A parte le visite nello studio di Elaida, si esercitavano a non perdere il controllo, su di loro e quanto le circondava nel Mondo dei Sogni. Nynaeve non aveva intenzione di essere colta di nuovo alla sprovvista come era accaduto con Egwene e le Sapienti. Cercava di non pensare a Moghedien. Era molto meglio concentrarsi sulle Sapienti. O sul trucco di Egwene per apparire nei sogni come aveva fatto a Samara, che proprio non riuscivano a capire. Chiamarla serviva solo ad aumentare la crescente sensazione di essere osservate, e la ragazza non appariva più. Cercare di trattenere qualcuno nel tel’aran’rhiod era incredibilmente frustrante, anche dopo che Elayne aveva capito il trucco, che era vedere l’altra come parte del sogno. Alla fine Elayne vi riuscì e Nynaeve si congratulò con lei con la massima grazia che le fu possibile, ma lei non ne era proprio capace. Elayne poteva benissimo essere quella specie di nebbia che sembrava, scomparendo con un sorriso ogni volta che voleva. Quando alla fine Nynaeve riuscì a trattenerla, era affaticata come se avesse sollevato un masso.

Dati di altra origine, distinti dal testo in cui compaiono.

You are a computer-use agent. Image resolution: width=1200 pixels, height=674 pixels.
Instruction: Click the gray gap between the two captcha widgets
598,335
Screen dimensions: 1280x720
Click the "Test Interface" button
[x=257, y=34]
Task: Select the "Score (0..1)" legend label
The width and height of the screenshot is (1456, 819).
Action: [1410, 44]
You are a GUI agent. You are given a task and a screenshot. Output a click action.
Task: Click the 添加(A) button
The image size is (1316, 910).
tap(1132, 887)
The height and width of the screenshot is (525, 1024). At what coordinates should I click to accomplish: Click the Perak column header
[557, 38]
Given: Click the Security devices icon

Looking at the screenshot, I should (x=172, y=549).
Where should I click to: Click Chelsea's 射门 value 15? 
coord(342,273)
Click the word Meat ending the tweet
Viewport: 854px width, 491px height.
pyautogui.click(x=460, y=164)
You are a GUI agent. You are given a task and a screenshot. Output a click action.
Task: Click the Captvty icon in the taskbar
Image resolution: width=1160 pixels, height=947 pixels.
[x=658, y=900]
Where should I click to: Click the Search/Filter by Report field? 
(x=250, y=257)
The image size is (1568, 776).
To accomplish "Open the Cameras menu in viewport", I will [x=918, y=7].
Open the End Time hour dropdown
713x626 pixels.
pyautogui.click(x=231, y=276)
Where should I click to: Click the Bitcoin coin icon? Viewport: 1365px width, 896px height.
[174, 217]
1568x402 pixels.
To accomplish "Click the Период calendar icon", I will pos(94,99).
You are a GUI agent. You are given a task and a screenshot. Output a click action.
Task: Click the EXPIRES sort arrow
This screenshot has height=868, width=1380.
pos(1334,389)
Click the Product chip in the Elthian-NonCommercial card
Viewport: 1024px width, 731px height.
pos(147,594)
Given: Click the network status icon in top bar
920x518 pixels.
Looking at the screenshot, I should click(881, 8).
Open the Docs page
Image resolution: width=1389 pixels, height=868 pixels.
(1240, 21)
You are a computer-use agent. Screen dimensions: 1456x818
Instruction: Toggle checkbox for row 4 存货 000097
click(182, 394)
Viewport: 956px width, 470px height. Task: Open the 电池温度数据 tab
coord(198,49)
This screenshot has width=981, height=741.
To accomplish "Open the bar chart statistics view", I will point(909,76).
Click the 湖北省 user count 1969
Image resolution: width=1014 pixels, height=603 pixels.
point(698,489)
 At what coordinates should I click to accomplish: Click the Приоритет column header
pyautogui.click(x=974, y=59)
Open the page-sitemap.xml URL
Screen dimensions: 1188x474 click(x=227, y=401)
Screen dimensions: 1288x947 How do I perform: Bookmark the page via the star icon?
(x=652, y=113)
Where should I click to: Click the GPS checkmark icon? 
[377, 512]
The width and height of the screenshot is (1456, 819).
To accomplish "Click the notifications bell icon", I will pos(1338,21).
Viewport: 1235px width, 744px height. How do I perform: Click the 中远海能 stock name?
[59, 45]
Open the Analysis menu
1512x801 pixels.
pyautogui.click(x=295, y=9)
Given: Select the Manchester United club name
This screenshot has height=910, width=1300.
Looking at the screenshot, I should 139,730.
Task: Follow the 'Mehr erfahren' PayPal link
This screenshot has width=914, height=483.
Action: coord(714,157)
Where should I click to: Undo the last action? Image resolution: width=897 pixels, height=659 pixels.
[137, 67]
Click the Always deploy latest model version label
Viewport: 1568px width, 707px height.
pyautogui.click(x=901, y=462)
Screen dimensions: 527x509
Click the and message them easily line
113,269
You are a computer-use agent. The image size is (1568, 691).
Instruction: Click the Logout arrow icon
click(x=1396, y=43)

Creare fiori fantastici o sagome con la forza del pensiero era molto più divertente. Lo sforzo necessario sembrava collegato alla grandezza dell’oggetto e alla sua reale esistenza. Alberi coperti da fiori dalle forme selvagge, rossi, oro e porpora erano più difficili da creare dello specchio che usava per vedere cosa indossasse, o cosa le avesse messo addosso l’altra donna. Un palazzo di cristallo splendente che spuntava dal suolo era ancora più difficile e, anche se al tatto sembrava solido, cambiava con il modificarsi dell’immagine che ne aveva in mente, e spariva con essa. Decisero di lasciare gli animali in pace dopo che un unicorno le aveva inseguite entrambe su una collina prima che riuscissero a farlo svanire. Ne era nata un’ennesima discussione, con ognuna che accusava l’altra di averlo creato; ma a quel punto Elayne si era ripresa abbastanza e aveva iniziato a ridere e scherzare sul loro aspetto mentre correvano sulla collina con le sottane alzate, gridando a quella creatura di andare via. Neanche il rifiuto ostinato di Elayne di ammettere che era stata colpa riusciva a frenare il riso di Nynaeve.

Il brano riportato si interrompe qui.